Upregulation of apoptotic and matrix-related gene expression during fresh osteochondral allograft storage.

We identified changes in proapoptotic and extracellular matrix-related gene expression with prolonged storage of fresh osteochondral allografts using gene array analysis to better understand the process of graft degradation during storage. Six human distal femurs were obtained according to standard organ harvesting protocol and stored in serum-free allograft media. Each was examined at baseline (within 72 hours postmortem), 21 days (average time of implantation), and 35 days (maximum time to implantation) for proapoptotic and extracellular matrix-related gene expression using two 100-gene microarrays, cell viability using confocal microscopy, and proteoglycan synthesis via SO4 incorporation.
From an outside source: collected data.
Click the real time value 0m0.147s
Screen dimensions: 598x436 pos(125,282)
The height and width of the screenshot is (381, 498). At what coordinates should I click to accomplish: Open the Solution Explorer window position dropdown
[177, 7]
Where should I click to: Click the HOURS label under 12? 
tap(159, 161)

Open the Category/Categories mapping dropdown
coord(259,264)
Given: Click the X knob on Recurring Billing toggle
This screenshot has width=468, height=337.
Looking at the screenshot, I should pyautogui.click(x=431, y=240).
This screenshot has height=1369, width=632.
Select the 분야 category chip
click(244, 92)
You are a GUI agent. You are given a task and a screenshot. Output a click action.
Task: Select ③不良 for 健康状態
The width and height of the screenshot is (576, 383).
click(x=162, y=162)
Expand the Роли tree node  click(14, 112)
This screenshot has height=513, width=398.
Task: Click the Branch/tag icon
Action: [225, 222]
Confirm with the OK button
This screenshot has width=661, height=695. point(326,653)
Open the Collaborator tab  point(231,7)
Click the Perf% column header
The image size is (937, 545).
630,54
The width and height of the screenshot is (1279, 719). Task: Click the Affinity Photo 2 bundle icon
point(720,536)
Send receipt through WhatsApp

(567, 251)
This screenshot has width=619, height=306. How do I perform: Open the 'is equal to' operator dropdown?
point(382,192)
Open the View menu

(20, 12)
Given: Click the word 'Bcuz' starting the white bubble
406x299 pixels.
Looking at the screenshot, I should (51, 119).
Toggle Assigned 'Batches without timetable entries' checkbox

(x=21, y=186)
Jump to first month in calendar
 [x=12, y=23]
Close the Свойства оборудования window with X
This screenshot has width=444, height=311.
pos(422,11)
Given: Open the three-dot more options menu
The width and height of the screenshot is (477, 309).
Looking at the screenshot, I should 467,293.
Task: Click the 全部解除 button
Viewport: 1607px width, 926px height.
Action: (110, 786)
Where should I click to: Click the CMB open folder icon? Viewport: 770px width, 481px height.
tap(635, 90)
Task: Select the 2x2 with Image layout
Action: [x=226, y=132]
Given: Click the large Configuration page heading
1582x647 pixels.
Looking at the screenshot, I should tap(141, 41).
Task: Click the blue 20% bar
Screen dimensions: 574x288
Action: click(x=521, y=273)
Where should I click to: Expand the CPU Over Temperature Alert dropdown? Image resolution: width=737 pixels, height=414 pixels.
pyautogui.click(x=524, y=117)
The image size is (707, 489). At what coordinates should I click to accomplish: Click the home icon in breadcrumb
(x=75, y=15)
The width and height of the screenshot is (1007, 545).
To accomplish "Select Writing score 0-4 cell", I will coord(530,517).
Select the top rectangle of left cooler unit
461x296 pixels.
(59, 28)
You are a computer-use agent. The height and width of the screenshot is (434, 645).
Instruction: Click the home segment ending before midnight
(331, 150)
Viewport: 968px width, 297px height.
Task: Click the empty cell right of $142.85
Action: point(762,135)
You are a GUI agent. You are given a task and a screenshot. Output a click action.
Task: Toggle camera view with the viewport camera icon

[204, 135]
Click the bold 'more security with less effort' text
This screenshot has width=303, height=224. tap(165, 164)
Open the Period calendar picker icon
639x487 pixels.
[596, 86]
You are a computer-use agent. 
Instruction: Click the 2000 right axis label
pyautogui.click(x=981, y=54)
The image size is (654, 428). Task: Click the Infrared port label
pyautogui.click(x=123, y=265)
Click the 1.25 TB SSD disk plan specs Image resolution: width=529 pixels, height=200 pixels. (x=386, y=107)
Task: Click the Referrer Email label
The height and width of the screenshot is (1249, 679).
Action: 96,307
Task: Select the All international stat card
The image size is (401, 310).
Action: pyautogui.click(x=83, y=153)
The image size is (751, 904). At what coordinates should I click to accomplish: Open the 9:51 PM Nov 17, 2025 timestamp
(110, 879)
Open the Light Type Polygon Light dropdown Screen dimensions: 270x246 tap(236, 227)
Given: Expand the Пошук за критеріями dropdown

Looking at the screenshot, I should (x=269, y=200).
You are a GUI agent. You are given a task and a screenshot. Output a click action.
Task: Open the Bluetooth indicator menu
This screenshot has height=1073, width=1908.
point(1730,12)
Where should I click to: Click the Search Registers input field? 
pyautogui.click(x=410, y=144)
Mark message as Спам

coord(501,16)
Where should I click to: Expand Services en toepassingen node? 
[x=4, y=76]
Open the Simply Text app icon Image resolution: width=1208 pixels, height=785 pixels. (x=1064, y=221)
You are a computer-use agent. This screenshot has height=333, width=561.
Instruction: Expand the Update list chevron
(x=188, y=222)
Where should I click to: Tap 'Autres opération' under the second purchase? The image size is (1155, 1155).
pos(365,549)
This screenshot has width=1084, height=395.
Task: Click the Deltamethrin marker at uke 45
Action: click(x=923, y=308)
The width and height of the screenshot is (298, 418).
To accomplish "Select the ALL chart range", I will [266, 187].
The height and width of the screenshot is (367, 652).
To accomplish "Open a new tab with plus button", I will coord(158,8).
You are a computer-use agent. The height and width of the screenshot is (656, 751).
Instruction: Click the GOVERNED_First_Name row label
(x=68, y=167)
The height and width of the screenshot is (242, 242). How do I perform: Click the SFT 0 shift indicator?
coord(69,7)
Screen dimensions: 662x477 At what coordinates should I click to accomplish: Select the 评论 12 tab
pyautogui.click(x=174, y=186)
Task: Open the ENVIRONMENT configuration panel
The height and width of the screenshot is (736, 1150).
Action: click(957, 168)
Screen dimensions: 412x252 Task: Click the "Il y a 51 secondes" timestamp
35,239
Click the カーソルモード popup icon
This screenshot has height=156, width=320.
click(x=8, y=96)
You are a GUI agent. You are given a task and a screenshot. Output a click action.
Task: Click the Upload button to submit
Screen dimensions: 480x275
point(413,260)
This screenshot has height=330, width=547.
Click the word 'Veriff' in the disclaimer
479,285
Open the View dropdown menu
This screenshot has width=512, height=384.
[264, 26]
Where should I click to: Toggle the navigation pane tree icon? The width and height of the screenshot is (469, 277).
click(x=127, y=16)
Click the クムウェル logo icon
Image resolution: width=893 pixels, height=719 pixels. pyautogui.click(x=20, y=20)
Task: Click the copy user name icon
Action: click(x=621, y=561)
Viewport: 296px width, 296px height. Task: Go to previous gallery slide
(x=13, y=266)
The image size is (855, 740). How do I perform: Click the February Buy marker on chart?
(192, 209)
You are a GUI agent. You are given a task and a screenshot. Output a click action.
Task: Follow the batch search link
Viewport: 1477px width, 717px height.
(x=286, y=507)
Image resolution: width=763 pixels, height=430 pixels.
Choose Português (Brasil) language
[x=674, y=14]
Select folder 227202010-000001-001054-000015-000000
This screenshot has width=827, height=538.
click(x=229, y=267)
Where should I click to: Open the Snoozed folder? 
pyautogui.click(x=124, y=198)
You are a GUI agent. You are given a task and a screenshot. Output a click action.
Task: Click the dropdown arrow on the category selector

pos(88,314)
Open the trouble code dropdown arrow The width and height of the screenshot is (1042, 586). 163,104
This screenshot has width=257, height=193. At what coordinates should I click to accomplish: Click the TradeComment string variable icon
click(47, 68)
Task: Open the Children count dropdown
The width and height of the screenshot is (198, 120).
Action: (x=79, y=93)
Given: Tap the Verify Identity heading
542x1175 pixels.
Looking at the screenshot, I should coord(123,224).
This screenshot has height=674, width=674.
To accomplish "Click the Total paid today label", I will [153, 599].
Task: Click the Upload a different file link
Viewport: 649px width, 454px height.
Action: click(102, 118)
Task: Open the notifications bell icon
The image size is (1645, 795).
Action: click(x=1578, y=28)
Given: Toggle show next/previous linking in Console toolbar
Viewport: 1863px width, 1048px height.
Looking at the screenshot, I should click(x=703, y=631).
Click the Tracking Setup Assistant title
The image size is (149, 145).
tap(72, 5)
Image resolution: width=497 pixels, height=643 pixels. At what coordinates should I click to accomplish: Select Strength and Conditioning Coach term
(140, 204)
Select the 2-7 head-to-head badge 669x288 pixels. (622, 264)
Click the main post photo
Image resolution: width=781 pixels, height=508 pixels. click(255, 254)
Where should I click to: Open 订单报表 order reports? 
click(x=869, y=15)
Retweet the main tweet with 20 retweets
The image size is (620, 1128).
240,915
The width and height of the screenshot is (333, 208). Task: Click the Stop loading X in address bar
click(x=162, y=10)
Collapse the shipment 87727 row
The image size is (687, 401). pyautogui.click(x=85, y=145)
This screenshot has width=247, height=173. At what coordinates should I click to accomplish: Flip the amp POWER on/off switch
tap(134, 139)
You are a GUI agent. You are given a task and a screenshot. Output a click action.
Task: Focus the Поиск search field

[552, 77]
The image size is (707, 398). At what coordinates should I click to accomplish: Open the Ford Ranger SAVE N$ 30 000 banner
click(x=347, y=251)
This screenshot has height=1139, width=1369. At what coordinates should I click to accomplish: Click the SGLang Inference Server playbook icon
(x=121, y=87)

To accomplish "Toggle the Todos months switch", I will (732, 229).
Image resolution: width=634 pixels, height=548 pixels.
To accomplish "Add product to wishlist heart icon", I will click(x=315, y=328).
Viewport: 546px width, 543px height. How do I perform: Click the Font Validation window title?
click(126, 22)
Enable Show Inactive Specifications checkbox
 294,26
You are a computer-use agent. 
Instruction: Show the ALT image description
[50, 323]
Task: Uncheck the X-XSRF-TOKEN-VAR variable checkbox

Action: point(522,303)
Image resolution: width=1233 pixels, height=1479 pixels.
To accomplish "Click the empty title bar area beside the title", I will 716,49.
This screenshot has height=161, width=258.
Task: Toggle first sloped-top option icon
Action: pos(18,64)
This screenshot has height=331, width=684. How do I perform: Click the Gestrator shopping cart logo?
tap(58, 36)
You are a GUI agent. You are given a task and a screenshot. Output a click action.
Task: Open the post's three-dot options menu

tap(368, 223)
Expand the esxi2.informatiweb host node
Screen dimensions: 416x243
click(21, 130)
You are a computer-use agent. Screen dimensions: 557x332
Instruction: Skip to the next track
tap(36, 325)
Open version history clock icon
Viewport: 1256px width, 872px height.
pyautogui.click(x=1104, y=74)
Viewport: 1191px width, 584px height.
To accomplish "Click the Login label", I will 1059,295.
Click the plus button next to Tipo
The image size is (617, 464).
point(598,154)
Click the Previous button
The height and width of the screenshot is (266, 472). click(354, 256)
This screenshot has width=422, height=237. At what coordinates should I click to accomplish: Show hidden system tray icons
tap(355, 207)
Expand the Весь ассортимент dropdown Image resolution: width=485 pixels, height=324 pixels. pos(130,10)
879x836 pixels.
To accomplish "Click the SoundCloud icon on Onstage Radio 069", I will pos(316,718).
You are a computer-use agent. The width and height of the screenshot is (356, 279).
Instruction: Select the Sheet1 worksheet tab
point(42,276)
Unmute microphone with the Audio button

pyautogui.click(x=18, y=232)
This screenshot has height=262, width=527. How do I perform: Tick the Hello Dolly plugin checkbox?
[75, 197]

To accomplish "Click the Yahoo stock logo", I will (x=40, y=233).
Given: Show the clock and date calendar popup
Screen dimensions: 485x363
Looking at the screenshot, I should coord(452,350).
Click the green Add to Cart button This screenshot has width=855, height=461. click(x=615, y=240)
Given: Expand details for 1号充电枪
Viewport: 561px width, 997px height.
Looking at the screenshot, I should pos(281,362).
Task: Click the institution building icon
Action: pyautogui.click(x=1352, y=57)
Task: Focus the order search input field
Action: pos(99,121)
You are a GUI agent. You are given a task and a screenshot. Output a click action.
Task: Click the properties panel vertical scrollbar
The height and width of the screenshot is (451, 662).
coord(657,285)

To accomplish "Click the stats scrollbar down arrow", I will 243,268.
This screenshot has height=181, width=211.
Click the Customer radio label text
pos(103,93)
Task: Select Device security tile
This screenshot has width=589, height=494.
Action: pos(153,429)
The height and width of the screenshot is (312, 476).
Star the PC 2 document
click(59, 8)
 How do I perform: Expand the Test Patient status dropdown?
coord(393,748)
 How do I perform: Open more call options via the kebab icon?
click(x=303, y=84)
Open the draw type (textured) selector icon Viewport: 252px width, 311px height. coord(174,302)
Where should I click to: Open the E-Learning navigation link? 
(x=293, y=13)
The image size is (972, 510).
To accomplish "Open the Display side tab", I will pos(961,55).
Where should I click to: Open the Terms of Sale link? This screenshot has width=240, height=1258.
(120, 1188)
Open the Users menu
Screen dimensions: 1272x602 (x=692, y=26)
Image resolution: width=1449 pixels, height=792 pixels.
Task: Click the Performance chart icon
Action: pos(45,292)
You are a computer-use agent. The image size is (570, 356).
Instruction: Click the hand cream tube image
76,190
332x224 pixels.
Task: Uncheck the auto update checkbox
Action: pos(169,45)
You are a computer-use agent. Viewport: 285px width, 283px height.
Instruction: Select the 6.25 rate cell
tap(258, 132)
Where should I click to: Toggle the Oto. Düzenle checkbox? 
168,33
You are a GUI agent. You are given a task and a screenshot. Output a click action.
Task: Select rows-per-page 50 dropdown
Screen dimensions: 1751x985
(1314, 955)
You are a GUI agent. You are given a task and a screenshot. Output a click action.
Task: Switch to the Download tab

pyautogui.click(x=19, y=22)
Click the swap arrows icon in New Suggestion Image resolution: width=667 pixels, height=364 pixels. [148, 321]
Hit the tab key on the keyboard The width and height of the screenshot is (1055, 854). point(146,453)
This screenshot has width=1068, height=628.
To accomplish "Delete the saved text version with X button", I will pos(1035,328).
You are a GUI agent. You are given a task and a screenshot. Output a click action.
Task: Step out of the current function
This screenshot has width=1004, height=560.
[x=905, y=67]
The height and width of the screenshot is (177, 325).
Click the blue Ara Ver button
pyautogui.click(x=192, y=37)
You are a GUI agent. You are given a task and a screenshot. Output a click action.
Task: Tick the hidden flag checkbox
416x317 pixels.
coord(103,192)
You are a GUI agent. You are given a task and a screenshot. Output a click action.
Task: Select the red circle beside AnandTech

We found numerous genes showing upregulation associated with increased storage time, including CD30, CD30 ligand, Fas, Fas ligand, tumor necrosis factor-alpha, and several caspases. Cell viability and proteoglycan synthesis also were significantly decreased with increased storage. Loss of chondrocytes via apoptosis is likely a key determinant of osteochondral allograft viability during storage, whereas extracellular matrix degeneration may occur at a later stage. These findings provide targets for future media modulation. Improved graft viability and the potential for lengthened storage periods through improved storage conditions may improve clinical outcomes and availability of fresh osteochondral allografts.